*REQUIRED ACTION*
Pick out all lines with the word "will" from the records that follow.

-- INPUT DATA follows --

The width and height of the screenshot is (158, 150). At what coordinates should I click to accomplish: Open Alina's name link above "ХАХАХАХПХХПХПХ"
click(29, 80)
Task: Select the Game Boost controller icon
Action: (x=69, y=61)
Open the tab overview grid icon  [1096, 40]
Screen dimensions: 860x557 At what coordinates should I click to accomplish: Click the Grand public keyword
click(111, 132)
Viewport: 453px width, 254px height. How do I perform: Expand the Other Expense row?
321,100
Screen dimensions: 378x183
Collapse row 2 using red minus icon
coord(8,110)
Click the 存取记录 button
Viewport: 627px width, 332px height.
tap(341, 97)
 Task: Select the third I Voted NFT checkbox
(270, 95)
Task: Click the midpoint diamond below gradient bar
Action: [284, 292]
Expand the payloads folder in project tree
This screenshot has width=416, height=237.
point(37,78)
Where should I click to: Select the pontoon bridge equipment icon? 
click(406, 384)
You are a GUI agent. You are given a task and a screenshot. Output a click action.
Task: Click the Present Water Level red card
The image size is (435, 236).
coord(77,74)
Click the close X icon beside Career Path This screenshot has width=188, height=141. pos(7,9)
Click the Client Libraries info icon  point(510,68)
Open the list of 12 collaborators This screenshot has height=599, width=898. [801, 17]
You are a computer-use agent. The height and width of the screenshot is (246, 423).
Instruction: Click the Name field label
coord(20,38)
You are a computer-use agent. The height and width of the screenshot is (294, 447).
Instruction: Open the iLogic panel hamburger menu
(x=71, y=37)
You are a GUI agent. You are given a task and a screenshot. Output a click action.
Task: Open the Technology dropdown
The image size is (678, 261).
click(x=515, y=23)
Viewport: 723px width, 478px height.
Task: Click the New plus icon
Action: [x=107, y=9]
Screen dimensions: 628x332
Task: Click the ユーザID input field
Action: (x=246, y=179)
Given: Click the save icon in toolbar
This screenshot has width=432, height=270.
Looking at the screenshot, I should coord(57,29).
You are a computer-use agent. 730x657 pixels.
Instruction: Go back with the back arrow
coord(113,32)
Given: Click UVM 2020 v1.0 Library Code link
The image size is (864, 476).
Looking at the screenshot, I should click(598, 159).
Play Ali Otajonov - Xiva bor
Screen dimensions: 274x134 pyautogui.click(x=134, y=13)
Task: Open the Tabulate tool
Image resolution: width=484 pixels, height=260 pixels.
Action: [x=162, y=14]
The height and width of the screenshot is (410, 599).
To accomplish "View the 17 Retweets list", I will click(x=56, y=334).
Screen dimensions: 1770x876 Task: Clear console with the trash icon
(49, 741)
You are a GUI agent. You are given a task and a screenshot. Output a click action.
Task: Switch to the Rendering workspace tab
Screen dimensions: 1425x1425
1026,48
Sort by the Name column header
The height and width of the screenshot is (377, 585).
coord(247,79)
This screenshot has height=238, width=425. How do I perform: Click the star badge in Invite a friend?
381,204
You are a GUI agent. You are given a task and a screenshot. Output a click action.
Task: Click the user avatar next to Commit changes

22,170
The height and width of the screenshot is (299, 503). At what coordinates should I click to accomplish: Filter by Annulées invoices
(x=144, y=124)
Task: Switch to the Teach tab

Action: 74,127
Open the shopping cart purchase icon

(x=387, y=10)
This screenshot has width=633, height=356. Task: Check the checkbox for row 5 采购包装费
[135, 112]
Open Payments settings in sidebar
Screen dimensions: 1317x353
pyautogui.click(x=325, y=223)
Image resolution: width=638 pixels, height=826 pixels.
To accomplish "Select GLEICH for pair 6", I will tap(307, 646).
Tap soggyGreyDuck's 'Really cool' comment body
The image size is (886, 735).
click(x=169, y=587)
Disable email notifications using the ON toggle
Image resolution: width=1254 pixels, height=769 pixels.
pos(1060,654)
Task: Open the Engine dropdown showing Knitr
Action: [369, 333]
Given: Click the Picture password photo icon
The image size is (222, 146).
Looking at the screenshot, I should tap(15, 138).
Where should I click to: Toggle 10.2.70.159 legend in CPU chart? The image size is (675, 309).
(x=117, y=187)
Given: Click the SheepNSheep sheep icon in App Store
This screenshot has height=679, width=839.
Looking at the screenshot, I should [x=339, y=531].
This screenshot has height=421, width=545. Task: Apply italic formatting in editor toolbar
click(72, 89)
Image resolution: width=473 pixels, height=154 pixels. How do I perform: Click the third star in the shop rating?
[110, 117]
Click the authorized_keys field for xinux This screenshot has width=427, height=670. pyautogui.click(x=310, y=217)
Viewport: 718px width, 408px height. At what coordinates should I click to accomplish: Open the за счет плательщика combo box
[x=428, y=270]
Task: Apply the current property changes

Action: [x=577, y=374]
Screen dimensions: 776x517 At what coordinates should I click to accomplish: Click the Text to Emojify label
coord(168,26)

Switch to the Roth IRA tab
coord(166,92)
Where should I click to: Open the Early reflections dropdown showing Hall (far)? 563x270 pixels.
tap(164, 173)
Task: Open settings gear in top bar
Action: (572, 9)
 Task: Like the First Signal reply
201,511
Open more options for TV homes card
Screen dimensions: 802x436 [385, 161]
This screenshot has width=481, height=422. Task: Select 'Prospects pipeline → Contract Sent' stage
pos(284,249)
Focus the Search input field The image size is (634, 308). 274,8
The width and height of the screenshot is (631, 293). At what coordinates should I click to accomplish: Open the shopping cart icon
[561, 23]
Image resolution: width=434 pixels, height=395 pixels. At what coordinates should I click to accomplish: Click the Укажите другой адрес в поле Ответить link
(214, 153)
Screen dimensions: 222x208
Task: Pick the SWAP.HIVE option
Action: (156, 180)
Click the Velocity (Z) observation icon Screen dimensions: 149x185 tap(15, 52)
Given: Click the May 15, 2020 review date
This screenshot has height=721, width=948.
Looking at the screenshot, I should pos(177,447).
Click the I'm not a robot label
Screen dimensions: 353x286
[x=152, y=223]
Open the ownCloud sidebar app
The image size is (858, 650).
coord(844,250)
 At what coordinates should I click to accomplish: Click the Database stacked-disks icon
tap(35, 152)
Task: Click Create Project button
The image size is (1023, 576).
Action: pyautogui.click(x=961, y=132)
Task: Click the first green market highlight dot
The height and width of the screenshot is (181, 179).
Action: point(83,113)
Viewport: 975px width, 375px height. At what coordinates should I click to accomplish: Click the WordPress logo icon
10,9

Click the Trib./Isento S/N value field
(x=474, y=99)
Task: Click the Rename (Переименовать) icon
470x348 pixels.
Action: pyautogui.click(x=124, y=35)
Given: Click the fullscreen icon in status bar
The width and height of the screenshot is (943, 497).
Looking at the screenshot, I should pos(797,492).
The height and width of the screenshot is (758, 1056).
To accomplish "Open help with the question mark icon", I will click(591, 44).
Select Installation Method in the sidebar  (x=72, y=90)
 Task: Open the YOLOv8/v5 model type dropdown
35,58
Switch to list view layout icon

-- INPUT DATA concluded --

*OUTPUT FOR THIS TASK*
To accomplish "View the 17 Retweets list", I will click(x=56, y=334).
To accomplish "Select GLEICH for pair 6", I will tap(307, 646).
To accomplish "Open help with the question mark icon", I will click(591, 44).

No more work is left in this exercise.